Why i can excute a newly created file which is not executable?

In Ubuntu, The default umask on Ubuntu is

022
which means that newly created files are readable by everyone, but only writable by the owner, nobody can excute it.
In this case, i create a new file :

touch test.rb # Its content is: puts "hello world"
ls -l demo.rb # -rw-r--r--


Then i excute
test.rb
:

ruby test.rb # output: "hello world"


Since the owner of the file does not have the "x" permission , then why I can successfully run the file ? or I have missed some knowledge about it ?

Answer

You are not executing the file as a binary. You are executing ruby binary with argument test.rb and it interprets the Ruby script. Therefore, only ruby binary needs execution privilage and not the script itself.

You can check the privileges of the binary by running stat (which ruby).

On the other hand if you place

#!/usr/bin/ruby

on the top of your script and make it executable with chmod a+x test.rb you could then make Linux run it. The binfmt module of the kernel will check search for #! (called shebang) in the file and run the interpreter for you.

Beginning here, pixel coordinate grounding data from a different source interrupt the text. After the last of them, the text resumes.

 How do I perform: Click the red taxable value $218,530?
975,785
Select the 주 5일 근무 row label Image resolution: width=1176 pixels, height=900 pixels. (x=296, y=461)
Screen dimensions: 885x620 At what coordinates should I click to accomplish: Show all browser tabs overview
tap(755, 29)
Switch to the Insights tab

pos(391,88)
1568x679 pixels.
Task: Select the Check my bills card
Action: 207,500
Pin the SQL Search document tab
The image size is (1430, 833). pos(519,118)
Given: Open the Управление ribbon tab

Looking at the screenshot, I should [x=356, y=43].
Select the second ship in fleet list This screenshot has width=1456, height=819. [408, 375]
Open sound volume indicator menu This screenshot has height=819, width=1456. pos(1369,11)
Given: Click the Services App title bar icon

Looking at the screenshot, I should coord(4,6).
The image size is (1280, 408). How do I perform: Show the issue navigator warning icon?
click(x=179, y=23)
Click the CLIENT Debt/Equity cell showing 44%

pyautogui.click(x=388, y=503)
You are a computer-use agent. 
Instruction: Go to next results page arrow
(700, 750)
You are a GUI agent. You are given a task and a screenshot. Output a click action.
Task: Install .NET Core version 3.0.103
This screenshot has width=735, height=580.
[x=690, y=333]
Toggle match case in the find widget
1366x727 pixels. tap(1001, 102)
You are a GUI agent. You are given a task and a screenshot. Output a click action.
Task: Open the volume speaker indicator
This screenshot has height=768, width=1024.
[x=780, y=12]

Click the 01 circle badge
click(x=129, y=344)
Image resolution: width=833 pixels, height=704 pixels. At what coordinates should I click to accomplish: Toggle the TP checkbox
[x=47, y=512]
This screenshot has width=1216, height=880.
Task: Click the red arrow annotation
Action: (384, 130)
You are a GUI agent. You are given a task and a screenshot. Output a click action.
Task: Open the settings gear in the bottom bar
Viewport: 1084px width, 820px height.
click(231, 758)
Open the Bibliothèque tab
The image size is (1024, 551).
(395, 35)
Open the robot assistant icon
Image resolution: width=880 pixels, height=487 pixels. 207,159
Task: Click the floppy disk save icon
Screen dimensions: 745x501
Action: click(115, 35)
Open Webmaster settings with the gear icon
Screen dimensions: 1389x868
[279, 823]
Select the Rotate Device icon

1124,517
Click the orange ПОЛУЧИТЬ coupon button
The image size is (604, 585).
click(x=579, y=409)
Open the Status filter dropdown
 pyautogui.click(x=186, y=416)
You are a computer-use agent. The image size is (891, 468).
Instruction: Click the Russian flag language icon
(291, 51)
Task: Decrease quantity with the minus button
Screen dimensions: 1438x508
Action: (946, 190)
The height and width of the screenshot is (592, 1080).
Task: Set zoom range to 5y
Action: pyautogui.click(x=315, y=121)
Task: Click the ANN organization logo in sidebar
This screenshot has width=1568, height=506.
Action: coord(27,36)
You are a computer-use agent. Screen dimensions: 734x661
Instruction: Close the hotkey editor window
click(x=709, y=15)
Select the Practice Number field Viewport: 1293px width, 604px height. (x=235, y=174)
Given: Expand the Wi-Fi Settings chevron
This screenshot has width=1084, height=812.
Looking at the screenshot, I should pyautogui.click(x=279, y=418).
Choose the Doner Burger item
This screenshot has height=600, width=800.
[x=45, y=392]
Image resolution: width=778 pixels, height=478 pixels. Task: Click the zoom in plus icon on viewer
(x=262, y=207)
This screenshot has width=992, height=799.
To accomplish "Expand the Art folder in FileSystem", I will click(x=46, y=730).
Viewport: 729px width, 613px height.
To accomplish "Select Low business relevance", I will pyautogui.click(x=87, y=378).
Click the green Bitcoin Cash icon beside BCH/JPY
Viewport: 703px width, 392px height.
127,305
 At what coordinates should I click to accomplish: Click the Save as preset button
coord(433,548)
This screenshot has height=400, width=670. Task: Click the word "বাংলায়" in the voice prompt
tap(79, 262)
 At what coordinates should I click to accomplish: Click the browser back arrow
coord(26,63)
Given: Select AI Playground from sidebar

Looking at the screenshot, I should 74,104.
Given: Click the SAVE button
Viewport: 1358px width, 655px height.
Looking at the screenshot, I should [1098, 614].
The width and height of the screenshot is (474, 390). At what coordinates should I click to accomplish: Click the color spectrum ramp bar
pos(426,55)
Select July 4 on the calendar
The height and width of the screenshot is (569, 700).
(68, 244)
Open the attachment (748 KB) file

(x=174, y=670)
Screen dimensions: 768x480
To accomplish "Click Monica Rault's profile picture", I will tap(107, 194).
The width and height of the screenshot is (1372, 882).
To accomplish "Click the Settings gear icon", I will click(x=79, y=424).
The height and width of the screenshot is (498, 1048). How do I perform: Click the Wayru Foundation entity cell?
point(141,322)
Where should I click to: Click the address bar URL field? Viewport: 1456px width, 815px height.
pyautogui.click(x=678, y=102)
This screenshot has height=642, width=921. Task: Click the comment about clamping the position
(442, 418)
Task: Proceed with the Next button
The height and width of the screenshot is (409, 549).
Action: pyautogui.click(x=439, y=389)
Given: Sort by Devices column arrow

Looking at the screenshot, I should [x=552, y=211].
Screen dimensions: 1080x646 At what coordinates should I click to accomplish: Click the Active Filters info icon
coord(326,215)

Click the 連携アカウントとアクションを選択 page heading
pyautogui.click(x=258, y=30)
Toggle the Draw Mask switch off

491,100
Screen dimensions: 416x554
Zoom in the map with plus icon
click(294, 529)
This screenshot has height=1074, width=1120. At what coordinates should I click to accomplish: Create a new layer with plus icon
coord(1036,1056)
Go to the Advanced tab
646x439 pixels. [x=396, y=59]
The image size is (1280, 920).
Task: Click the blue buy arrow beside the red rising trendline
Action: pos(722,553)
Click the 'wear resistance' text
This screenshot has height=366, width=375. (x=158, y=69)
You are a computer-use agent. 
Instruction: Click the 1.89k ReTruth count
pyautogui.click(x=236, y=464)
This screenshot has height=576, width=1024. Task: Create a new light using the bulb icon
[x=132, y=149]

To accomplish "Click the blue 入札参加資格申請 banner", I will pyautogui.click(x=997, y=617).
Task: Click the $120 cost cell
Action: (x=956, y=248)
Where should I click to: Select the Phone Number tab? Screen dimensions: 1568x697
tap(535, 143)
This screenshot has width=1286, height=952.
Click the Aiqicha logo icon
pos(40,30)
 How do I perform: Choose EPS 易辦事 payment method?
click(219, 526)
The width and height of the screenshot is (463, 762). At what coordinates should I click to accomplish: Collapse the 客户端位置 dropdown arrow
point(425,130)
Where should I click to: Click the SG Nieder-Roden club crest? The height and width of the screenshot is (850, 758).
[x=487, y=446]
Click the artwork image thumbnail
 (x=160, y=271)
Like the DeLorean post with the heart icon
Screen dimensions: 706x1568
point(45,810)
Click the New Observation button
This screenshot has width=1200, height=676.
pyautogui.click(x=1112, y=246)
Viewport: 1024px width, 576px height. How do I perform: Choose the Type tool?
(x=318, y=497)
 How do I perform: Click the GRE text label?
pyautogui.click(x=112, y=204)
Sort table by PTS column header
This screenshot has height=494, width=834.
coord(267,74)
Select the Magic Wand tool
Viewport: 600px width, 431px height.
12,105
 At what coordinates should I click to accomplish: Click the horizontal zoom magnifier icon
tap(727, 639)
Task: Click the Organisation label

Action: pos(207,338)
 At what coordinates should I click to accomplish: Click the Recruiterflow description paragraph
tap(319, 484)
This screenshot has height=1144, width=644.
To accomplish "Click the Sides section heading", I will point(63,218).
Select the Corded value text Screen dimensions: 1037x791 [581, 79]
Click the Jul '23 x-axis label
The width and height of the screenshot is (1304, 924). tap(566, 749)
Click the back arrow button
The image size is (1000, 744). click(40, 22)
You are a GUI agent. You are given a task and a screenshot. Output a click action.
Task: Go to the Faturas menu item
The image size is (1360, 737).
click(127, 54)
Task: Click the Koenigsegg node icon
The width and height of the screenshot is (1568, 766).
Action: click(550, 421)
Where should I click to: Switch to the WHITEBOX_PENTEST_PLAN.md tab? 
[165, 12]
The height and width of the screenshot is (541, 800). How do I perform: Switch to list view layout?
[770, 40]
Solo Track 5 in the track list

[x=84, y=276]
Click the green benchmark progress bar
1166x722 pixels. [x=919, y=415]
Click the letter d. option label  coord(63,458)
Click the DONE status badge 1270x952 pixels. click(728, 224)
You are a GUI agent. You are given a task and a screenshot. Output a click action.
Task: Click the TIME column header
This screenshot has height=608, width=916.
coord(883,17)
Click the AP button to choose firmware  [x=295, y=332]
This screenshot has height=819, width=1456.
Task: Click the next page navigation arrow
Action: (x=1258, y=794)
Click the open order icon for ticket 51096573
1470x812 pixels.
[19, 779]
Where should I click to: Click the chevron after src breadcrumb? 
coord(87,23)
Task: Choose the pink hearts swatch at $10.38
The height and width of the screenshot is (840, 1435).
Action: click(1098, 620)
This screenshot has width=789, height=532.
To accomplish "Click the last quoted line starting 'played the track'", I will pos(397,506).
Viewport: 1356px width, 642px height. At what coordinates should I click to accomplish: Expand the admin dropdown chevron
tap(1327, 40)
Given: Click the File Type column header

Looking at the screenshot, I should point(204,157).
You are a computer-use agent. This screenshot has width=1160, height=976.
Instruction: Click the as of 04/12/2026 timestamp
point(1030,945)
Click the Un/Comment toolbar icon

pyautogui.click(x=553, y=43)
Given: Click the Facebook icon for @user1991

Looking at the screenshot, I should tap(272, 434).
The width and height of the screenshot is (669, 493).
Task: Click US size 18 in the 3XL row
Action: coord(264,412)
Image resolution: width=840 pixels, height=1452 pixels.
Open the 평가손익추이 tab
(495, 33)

You can find this shebang in lot of the shell scripts. Nowadays it is common to put #!/usr/bin/env ruby or #!/usr/bin/env python in order to use interpreter binary in other location that is available on PATH variable like /usr/local/bin/ruby. Again env is just another binary program. It will run its argument as a program. The kernel will pass script as the parameter which will result in command /usr/bin/env ruby test.rb.